- _所附文本_:

▼▼▼

今敏六周年祭纪念——今敏-松尾衡对谈 - 知乎
2023-3-19|2023-3-19
骏龙

本文翻译自clappa.jp/Special/79/1/ ,是今敏和他最亲密的合作伙伴松尾衡于2007年进行的对谈,预计共分三期刊登。在小编阅读过的众多关于今敏的访谈书籍中,这篇对谈或许是内容密度最高的一篇。今敏不是一个喜欢“总结”自身的人,但或许因为他和松尾的电波太过合拍,他们在对谈中多次对剧本撰写、画面处理等动画制作最核心的要素进行讨论,透露出的信息价值极高。故而在迟到的今敏六周年祭纪念中翻译于此,希望Anitama的读者借此能够对于今敏有更深的认识。
封面来源:《盗梦侦探》
■两人的初遇
——首先想请今敏监督介绍一下您初遇松尾监督时的印象。
今 我就觉得他非常理性。当时我印象最深刻的是,松尾进到动画工作室,看到作画监督桌上有个F1赛车模型,于是就问哪位喜欢F1。当时我们正在制作的动画是《乔乔奇妙冒险》OVA,作画监督桌子在我隔壁,他喜欢F1,桌上放着模型。然后工作室里又来了个F1死忠松尾,直接导致我也被他们教育成了F1爱好者。为什么我说到松尾就想到F1?因为这人特别喜欢机械,其中以F1为代表。我觉得松尾比起人类来,恐怕更加信任机械(笑)。
松尾 这话说得真是失礼,我跟你讲我最近连机械也不信任了(笑)。
——那么松尾监督对于今监督的第一印象呢?
松尾 当时我接到《乔乔》OVA工作委托时听说的情况是这样的:有一位漫画家初次参与动画制作,没有动画技术知识,所以希望我能在动画技术方面给予他辅佐。然而我就误解了,我以为原作者荒木飞吕彦亲自跑来做动画。我心想您连载那么忙居然还能有闲跑来做动画(笑)。然而一看分镜,这画风和原作完全不一样啊,才发现原来是别人。

▲▲▲

原始数据:
▼▼▼

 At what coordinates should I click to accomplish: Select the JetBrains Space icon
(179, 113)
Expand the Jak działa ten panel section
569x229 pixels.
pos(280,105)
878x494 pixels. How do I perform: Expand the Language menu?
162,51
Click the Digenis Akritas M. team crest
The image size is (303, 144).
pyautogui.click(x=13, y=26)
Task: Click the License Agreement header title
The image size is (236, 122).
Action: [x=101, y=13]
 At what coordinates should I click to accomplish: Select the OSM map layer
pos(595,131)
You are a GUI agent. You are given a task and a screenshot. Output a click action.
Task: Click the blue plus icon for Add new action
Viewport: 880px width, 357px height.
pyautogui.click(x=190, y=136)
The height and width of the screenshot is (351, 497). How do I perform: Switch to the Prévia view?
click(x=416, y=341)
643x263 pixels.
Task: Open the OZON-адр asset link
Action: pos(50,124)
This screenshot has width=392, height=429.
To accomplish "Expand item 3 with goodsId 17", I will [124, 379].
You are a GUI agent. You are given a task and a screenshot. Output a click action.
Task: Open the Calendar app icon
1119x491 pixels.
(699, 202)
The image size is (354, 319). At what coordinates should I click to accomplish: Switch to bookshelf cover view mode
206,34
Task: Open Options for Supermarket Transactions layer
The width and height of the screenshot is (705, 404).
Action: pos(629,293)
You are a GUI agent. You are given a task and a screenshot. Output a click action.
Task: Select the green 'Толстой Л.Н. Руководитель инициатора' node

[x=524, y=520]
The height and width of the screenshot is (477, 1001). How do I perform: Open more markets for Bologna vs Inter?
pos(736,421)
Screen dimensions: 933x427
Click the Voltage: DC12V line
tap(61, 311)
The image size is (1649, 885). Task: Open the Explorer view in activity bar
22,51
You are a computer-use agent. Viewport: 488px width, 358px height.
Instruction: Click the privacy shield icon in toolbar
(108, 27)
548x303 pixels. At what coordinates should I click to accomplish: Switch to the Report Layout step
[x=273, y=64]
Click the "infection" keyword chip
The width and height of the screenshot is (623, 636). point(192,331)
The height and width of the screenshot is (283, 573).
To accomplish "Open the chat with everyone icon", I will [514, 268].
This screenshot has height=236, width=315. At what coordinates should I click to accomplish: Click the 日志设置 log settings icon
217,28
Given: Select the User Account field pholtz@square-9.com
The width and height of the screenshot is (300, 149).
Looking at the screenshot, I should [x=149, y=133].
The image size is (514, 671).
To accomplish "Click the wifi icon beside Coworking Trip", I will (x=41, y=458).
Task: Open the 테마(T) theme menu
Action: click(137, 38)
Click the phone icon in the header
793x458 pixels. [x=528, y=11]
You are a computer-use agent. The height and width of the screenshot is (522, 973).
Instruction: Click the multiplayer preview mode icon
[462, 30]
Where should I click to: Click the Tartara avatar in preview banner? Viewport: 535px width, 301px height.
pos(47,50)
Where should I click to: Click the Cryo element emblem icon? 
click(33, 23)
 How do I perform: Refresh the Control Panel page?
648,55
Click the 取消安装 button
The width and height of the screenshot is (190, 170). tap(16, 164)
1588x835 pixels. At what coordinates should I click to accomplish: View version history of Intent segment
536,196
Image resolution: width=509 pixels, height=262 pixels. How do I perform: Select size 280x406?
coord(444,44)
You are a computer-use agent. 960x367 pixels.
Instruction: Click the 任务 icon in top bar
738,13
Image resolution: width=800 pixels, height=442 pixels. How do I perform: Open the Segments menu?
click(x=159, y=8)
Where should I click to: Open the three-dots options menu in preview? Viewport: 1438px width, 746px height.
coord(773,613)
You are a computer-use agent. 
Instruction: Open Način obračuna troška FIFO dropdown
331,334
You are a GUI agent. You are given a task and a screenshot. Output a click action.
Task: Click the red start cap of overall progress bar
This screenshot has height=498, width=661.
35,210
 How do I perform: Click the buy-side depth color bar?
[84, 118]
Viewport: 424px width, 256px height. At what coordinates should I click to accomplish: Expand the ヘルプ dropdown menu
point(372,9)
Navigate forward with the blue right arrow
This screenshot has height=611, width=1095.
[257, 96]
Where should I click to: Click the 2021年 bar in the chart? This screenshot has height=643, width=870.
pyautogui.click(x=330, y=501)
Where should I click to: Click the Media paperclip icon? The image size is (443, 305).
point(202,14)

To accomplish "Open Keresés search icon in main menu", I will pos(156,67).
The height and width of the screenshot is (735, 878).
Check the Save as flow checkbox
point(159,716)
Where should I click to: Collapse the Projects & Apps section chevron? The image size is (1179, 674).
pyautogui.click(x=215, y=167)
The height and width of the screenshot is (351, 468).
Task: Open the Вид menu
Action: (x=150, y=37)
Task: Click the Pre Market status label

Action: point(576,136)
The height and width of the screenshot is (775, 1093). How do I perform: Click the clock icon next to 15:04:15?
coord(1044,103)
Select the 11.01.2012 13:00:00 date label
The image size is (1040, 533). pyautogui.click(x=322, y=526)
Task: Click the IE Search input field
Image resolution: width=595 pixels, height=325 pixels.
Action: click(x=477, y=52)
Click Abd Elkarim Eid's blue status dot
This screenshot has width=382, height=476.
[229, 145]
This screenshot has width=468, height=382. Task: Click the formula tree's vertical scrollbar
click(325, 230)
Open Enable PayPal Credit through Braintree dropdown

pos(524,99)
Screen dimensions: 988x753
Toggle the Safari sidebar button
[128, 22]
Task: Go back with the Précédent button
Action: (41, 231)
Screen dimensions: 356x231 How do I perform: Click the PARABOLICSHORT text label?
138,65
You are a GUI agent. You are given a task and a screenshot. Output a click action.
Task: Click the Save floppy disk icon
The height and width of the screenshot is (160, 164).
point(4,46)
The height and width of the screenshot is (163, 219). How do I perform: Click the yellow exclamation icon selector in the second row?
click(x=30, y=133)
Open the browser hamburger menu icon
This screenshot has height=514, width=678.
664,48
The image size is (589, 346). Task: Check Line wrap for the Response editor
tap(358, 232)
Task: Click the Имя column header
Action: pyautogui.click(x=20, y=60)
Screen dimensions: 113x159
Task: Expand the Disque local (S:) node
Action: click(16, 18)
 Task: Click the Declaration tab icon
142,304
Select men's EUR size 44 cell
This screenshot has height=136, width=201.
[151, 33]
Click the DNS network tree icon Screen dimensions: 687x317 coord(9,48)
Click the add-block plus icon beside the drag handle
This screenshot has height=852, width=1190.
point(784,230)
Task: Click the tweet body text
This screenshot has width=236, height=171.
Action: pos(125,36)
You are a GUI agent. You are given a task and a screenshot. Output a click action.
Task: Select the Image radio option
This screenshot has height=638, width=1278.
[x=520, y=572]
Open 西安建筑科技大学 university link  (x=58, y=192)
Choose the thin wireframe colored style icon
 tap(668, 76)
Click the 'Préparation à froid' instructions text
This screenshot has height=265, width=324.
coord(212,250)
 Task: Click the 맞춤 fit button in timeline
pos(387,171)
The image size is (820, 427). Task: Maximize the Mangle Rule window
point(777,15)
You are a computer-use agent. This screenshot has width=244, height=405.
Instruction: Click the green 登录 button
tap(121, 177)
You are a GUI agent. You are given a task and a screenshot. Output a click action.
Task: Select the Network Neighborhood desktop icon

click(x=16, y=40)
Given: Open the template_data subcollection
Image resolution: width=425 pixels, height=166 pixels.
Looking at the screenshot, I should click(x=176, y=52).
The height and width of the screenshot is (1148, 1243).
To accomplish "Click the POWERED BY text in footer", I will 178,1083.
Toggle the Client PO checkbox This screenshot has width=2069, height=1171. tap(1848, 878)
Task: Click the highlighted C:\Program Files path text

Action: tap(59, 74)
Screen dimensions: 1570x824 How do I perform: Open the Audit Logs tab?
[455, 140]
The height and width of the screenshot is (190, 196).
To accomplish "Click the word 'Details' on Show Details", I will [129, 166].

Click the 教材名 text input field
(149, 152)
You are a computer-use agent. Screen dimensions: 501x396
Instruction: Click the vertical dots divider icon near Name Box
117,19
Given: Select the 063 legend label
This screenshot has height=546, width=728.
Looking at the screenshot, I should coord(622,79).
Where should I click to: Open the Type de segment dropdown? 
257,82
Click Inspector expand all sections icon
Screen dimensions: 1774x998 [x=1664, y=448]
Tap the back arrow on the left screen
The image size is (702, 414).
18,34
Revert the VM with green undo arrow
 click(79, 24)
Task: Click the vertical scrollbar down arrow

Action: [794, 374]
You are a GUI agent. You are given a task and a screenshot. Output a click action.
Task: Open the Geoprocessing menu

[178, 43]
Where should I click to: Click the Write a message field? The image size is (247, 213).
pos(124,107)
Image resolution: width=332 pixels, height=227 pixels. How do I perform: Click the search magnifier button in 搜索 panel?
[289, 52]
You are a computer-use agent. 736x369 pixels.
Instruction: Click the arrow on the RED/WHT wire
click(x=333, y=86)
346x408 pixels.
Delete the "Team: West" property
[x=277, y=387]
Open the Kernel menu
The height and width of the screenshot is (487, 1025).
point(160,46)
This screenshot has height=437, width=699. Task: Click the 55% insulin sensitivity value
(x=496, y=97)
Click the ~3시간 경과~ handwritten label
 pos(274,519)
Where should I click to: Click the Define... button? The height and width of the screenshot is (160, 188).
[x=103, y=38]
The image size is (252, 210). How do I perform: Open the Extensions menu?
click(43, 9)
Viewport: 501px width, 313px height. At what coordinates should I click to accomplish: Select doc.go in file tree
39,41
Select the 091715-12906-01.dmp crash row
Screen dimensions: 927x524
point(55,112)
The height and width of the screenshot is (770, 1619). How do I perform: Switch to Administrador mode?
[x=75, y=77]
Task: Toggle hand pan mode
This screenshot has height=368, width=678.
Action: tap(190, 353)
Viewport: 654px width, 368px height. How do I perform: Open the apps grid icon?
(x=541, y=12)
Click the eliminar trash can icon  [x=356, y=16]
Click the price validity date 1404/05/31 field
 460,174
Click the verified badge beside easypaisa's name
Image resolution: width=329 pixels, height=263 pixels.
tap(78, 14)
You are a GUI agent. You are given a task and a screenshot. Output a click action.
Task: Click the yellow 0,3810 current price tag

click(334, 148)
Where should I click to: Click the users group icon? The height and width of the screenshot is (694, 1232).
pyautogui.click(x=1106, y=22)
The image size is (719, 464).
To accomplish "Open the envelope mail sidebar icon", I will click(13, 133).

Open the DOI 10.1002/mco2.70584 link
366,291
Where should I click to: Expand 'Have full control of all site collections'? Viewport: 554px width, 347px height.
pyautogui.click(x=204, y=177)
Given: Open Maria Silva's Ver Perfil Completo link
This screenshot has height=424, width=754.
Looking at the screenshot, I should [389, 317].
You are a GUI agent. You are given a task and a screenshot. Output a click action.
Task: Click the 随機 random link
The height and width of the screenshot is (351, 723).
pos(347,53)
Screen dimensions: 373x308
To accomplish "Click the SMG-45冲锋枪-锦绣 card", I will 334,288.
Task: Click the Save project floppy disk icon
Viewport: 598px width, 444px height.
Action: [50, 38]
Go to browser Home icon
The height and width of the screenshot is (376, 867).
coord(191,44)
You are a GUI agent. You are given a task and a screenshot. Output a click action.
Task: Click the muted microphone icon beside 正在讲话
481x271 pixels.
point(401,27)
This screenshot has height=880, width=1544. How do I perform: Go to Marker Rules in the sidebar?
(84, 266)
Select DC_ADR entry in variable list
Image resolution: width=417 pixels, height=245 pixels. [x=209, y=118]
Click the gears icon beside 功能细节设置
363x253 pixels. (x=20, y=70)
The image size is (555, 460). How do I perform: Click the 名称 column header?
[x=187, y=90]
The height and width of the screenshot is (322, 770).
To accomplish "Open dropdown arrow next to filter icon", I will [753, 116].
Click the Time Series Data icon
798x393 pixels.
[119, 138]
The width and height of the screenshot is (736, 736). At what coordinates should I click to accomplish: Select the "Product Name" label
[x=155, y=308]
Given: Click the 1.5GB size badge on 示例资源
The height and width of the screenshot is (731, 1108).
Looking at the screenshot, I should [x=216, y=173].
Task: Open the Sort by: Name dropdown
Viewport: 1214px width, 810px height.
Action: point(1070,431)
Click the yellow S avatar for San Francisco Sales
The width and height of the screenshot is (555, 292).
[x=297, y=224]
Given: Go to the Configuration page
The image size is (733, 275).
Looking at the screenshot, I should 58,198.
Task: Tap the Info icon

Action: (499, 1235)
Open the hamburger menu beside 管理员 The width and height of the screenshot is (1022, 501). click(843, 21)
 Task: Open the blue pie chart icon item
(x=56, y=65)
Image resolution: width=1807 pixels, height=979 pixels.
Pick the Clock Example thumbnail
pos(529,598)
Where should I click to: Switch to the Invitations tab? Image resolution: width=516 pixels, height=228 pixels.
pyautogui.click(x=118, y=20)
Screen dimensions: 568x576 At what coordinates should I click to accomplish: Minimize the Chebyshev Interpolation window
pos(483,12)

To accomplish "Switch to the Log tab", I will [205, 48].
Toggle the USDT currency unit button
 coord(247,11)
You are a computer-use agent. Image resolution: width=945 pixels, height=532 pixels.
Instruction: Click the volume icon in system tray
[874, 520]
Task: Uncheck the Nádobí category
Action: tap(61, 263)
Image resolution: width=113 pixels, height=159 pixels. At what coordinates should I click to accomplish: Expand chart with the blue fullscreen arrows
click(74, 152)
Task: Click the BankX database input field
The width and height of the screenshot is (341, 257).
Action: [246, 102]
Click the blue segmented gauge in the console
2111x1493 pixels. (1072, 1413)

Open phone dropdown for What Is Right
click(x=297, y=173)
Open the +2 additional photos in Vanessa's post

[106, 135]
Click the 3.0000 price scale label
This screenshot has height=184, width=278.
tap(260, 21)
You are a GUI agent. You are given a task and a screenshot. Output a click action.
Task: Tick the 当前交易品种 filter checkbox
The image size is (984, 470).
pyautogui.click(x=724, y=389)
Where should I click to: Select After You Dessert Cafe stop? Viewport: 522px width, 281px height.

▲▲▲

- _任务要求 A_: 请列出这篇对谈的导言与正文中以全名出现的全部人物姓名。
- _任务要求 B_:
请根据这篇对谈回答以下问题:
(i) 对谈于哪一年进行?
(ii) 作画监督的桌上放着什么模型?
(iii) 松尾最初误以为亲自来做动画的是谁?

- _完整回答 A_: 今敏、松尾衡、荒木飞吕彦

- _完整回答 B_:
(i) 2007年。
(ii) F1赛车模型。
(iii) 原作者荒木飞吕彦。